The shares rose 0.5 per cent to $2.06 in trading today, and have declined 13 per cent this year.
NZX boosted revenue 33 per cent to $42.8 million with income from listings up 30 per cent to $11.6 million. Record levels of debt raisings and bond issues underpinned the growth on the NZDX last year, and the bourse operator predicts this year will be dominated by secondary equity raisings from existing listed issuers and a stronger initial public offering market.
Still, employee expenses jumped 69 per cent to $13.8 million as the company brought in specialised staff for its new ventures, while other expenses more than doubled to $11.5 million. This was driven by the $3 million spent on marketing, printing and distribution, the bulk of which came with the new costs of producing its NZX Agri publications.

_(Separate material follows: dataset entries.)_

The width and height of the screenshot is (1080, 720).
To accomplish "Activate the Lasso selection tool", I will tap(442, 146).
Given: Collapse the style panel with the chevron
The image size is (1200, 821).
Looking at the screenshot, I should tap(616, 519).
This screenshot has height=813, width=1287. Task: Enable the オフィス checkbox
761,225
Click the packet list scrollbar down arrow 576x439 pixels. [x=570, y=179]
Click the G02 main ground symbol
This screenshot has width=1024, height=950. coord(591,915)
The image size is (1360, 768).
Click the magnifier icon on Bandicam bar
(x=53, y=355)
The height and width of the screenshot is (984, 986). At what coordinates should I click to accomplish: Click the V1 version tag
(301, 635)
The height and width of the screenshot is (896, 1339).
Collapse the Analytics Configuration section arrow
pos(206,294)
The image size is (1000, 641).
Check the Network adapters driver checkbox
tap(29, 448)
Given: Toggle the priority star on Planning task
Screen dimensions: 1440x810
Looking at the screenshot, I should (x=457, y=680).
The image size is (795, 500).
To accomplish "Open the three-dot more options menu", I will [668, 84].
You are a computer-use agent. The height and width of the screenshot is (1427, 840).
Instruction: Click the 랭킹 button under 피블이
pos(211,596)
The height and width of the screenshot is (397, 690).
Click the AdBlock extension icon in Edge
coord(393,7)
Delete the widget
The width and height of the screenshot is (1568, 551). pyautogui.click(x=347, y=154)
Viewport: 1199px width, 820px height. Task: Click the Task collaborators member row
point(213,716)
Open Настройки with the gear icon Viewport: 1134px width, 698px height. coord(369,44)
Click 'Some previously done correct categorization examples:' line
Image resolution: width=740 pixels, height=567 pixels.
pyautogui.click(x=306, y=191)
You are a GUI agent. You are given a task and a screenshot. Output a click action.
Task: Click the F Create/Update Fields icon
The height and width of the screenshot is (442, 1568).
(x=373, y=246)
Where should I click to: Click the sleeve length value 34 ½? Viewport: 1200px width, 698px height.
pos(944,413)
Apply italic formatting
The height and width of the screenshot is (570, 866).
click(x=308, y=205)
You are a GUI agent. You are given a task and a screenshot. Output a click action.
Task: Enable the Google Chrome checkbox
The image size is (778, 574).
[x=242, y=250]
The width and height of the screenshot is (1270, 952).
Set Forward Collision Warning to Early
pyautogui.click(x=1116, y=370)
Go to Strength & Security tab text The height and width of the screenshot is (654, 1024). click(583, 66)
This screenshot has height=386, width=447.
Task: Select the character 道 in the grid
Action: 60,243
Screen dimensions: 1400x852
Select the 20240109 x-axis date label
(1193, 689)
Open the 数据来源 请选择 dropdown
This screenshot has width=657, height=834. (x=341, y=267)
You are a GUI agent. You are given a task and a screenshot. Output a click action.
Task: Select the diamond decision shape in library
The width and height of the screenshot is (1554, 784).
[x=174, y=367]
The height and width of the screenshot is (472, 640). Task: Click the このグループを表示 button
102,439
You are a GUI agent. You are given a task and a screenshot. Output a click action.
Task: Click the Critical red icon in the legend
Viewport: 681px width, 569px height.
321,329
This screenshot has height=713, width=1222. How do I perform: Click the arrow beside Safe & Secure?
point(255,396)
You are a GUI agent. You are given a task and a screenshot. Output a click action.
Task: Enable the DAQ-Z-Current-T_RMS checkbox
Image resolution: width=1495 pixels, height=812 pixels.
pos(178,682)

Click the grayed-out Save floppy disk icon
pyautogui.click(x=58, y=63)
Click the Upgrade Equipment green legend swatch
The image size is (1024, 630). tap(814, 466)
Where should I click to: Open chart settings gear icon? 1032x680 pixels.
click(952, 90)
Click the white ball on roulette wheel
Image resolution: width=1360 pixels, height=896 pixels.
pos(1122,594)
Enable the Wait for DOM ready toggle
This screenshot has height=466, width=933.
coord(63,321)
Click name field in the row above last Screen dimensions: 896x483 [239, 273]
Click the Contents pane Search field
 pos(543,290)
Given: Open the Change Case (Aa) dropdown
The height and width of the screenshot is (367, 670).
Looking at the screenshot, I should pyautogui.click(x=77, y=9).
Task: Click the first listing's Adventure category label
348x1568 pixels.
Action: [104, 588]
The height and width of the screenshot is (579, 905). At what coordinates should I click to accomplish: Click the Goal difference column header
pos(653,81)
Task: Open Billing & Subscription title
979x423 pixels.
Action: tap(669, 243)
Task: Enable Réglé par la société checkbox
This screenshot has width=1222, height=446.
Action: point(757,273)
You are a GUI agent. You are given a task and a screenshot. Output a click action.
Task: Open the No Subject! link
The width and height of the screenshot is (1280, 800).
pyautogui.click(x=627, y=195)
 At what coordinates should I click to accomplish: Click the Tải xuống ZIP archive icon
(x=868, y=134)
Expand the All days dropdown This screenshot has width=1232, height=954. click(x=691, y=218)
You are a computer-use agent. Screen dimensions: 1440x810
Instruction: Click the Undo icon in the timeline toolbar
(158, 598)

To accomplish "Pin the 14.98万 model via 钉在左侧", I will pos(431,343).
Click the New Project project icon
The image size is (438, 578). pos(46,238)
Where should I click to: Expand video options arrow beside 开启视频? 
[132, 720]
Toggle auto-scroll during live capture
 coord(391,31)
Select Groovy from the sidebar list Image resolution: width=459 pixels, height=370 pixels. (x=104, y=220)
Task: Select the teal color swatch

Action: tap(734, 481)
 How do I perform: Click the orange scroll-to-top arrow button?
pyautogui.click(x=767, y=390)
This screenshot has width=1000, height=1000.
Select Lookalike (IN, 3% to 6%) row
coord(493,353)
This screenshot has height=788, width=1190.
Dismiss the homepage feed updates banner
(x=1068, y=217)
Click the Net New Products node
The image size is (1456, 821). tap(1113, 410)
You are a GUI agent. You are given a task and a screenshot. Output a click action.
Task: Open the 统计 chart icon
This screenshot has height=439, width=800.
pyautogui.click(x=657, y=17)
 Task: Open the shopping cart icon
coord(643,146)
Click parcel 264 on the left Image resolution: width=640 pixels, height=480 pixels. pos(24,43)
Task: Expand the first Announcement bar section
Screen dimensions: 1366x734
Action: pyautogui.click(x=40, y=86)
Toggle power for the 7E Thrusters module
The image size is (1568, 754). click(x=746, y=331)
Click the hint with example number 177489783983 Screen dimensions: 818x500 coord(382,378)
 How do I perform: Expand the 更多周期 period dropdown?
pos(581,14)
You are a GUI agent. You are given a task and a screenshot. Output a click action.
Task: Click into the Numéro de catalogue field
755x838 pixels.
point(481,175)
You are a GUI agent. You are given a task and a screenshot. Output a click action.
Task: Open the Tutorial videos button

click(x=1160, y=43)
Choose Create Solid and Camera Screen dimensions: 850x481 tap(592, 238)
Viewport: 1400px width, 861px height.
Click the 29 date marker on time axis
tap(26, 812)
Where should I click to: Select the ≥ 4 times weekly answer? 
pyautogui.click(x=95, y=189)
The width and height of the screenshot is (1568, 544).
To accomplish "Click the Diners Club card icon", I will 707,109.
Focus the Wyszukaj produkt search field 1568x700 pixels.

The total number of trades across the NZX bourse fell 3 per cent to 575,213, with the average number of daily trades also down 3 per cent at 2,283.
The total value traded in 2009 shrank 12 per cent to $24.79 billion.
On the NZSX, total trades fell 5 per cent to 529,848 with the value of trades down 11 per cent at $23.22 billion, though the NZDX boosted its total trades 36 per cent to 42,903. The value traded on the bond market tumbled 19 per cent to $1.55 billion. The NZAX oversaw a 20 per cent decline in the number of trades for small-cap companies to 2,462, with the value traded down 26 per cent to $13.19 million.
The market capitalisation for 2009 was up 17 per cent across the platforms to $55.01 billion, or 30 per cent of GDP.